Kentte gerginlik devam ederken olayların yaşandığı bölgelerin etrafı dikenli tellerle çevrildi.
Jaranwala'yı da içinde bulunduran Faysalabad bölgesinde kamusal alanlarda kalabalık grupların bir araya gelmesi 7 gün süreyle yasaklandı.
Kuran'a zarar verdiği iddia edilen iki kişi 'dine küfretmekle' suçlandı. Bu kişiler henüz tutuklanmadı.
Dine küfretmek Pakistan'da idamla cezalandırılan bir suç.
Ülkede bu suçtan henüz kimse ölüm cezasına çarptırılmadı ancak bazı iddialar linç ve cinayetle sonuçlanan şiddet olaylarına yol açtı.
BBC Urdu servisine konuşan yerel bir yetkili, sosyal medyada ve şehirde Kuran'a saygısızlık yapıldığına dair haberlerin yayılmasının ardından Çarşamba sabahı erken saatlerde protestolar ve yangınlar hakkında bilgilendirildiklerini söyledi.
Yetkililer, Kuran'ın yırtık sayfalarının Hristiyan bir bölgenin yakınında bulunduğunu söyledi.
Müslüman topluluğu arasında öfkeye yol açan bu olayın ardından çetelerin Hristiyanlara ait evlere saldırdığı ve yağmaladığı belirtildi.
Polis yetkilileri, evlerden eşyaların sokaklara atıldığını ve ateşe verildiğini söyledi.
31 yaşındaki Hristiyan Yassir Bhatti, evini terk etmek zorunda kalanlardan biri.
AFP haber ajansına konuşan Bhatti, "Pencereleri ve kapıları kırdılar.

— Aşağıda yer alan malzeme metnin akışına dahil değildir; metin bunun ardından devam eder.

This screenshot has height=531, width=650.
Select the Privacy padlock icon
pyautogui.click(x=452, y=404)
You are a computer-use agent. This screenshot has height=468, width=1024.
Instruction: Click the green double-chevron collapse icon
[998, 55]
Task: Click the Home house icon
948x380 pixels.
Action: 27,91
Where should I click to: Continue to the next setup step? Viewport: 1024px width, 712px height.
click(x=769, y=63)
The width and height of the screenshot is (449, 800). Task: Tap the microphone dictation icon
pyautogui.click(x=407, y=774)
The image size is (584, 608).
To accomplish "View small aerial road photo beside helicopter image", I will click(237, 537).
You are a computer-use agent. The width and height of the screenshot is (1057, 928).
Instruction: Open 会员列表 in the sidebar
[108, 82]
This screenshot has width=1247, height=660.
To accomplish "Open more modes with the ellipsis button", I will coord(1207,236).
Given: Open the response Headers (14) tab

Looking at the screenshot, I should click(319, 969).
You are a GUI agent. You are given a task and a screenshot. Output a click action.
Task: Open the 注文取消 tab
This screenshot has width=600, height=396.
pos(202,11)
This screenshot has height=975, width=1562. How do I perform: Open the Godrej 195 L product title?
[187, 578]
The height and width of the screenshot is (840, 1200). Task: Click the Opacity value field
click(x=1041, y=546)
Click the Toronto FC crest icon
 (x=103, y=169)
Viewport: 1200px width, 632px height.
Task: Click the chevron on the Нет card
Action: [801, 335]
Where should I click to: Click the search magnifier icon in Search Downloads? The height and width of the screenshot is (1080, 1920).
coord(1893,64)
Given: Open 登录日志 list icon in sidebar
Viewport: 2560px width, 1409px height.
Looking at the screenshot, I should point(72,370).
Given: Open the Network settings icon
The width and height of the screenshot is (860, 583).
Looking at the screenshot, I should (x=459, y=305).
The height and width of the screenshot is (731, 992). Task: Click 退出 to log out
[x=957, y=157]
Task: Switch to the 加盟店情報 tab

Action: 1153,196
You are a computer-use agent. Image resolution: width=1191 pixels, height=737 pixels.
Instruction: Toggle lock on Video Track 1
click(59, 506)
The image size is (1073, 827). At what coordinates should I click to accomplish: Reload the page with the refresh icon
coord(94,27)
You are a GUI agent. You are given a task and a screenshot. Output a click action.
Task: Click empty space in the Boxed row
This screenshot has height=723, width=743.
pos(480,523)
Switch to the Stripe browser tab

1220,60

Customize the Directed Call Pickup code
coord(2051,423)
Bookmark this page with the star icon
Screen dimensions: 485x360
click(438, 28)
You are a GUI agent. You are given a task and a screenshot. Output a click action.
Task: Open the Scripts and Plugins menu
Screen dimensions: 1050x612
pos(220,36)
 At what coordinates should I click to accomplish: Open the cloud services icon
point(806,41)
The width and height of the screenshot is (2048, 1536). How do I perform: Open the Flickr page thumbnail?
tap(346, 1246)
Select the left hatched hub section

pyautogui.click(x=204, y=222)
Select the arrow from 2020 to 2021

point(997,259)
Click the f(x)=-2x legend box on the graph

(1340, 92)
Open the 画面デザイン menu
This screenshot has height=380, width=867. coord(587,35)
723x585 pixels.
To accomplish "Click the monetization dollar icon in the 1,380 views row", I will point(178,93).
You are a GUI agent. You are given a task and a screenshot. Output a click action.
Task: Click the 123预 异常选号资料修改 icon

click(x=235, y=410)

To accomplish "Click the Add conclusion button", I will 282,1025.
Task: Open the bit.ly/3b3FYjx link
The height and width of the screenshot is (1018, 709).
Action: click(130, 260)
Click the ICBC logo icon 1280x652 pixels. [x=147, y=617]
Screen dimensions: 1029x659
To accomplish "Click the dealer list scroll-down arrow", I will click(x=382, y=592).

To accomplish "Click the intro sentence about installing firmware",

Koltuklarımızı, sandalyelerimizi ve diğer eşyalarımızı kilisenin önüne yığdılar yakmak için. İncilleri de yaktılar ve saygısızlık ettiler, acımasızca davrandılar" dedi.
Sosyal medyada paylaşılan videolarda, protestocuların Hrisitiyan binaları yağmaladığı görülüyor. Polisin ise olayları izlediği anlaşılıyor.
BBC'ye konuşan Papaz Javed Bhatti, "Her şeyi yaktılar. Evlerimizi ve burayı, Tanrı'nın evini yıktılar" ifadelerini kullandı.
Sonam adlı bir kadın, saldırıya uğramadan hemen önce üç çocuğuyla bölgeden kaçtığını anlatıyor.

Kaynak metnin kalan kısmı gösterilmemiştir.